Dunque nella stanza D5 del residence “Le Rose” Marco non era solo. I lividi rinvenuti sul corpo dell’Elefantino non sono da attribuirsi ai deliri da overdose ma ad una colluttazione che evidentemente potrebbe esserci stata, come testimonierebbero le numerose chiamate fatte all’epoca dalla stanza al centralino del residence, chiamate a cui però non fu dato nessun peso. Come nessun peso fu dato alla presenza di una bottiglia semivuota nella stanza, nella quale si pensa possa essere stata sciolta la dose letale di cocaina somministrata poi a Pantani: la bottiglia non venne mai analizzata così come non furono mai rilevate le impronte digitali all’interno della stanza. Ma queste sono solo alcune delle stranezze individuate dall’avvocato della famiglia Pantani e dalla madre stessa, che da quel 14 febbraio lotta con tutte le sue forze per far riaprire il caso, certa che il figlio sia stato ucciso.
MARCO E’ VIVO
Marco però è vivo, e continua a far parlare milioni di tifosi o pseudo tali. In questi giorni è stato inevitabile associare il suo nome a quello di Vincenzo Nibali, fresco vincitore del Tour de France.

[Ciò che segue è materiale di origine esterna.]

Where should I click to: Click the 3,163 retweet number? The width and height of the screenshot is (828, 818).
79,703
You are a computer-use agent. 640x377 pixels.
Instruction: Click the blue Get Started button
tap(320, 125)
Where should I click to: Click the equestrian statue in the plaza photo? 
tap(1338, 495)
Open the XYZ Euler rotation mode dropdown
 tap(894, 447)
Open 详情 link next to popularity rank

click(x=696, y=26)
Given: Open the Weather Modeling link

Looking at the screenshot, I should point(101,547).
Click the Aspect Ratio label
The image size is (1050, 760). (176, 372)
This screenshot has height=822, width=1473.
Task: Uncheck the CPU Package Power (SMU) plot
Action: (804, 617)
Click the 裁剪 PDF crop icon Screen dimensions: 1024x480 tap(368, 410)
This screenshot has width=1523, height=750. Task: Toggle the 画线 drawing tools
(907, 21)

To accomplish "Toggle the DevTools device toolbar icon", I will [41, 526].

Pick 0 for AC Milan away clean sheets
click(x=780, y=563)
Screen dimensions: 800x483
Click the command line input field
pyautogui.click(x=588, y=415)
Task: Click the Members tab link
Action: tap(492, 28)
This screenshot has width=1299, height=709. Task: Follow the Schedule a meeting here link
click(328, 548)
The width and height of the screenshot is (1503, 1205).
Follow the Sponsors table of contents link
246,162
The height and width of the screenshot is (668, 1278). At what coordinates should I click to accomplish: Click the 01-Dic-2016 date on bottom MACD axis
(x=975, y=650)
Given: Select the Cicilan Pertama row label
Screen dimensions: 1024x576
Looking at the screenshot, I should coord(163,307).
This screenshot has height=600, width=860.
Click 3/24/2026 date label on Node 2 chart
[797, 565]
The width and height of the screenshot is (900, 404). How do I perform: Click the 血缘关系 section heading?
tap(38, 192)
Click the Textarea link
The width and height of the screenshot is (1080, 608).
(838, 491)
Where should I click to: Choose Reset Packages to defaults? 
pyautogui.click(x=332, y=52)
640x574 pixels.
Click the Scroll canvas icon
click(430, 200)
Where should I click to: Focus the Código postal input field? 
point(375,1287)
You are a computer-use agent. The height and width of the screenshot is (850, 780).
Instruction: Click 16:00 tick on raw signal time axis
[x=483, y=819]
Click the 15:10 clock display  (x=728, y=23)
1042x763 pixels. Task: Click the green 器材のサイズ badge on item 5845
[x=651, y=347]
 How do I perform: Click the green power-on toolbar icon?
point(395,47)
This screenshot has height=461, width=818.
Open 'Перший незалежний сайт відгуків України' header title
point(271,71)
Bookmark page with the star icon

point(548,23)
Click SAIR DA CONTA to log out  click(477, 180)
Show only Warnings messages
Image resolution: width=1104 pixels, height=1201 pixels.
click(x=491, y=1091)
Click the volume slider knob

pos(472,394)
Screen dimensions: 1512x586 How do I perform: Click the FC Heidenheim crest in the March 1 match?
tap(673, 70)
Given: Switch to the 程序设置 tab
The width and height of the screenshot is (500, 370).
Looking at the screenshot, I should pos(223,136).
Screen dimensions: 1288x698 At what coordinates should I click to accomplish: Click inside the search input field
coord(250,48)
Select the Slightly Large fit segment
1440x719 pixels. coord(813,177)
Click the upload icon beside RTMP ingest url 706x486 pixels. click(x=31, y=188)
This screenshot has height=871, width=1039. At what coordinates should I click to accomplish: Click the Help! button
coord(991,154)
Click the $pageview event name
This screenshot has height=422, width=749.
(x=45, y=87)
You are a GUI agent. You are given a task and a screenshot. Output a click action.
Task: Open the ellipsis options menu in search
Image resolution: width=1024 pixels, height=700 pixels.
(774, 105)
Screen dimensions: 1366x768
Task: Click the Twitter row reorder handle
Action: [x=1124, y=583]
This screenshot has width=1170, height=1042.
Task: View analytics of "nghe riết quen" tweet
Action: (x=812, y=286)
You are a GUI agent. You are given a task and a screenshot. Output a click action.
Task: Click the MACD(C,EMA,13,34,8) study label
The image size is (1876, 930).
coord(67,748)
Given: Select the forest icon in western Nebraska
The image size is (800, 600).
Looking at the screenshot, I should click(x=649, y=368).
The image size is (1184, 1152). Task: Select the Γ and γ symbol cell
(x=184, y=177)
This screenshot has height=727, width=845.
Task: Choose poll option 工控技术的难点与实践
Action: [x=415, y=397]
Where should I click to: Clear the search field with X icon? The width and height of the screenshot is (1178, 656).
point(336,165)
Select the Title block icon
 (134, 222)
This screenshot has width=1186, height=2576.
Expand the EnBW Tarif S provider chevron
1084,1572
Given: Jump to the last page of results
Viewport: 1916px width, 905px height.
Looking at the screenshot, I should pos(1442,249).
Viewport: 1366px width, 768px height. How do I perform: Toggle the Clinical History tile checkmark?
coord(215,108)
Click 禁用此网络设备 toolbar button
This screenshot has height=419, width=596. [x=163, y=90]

Erano evitabili invece gli sproloqui di tutte quelle persone che continuano a indicare e condannare Pantani, additandolo come un drogato o come un dopato, dimenticando invece le circostanze che lo hanno portato all’abuso di droga. Dopo i fatti di Madonna di Campiglio, quando il Pirata venne squalificato per il tasso di ematocrito troppo alto, la depressione lo colse e non lo abbandonò più fino al 2004. Sebbene non fosse mai stato confermato l’uso di sostanze dopanti, Marco da quel giorno diventò il capro espiatorio di tutto il movimento ciclistico e il bersaglio favorito di tanti (ripetiamo) pseudo tifosi. La riapertura delle indagini non può che far piacere, perché l’ipotesi di omicidio non fa altro che riabilitare la figura di Marco davanti ai tanti detrattori. Ma oltre a ricordare questi vogliamo ricordare anche i tanti tantissimi tifosi del Pirata, che anno dopo anno non dimenticano l’uomo che li ha fatti sognare sulle montagne di mezza Europa. E sebbene possa sembrare ridicolo continuare a paragonare un grande campione di un’epoca passata con i grandi campioni di oggi, lasciatecelo fare, perché Marco è sì morto, ma Marco è soprattutto vivo. E pedala insieme a noi.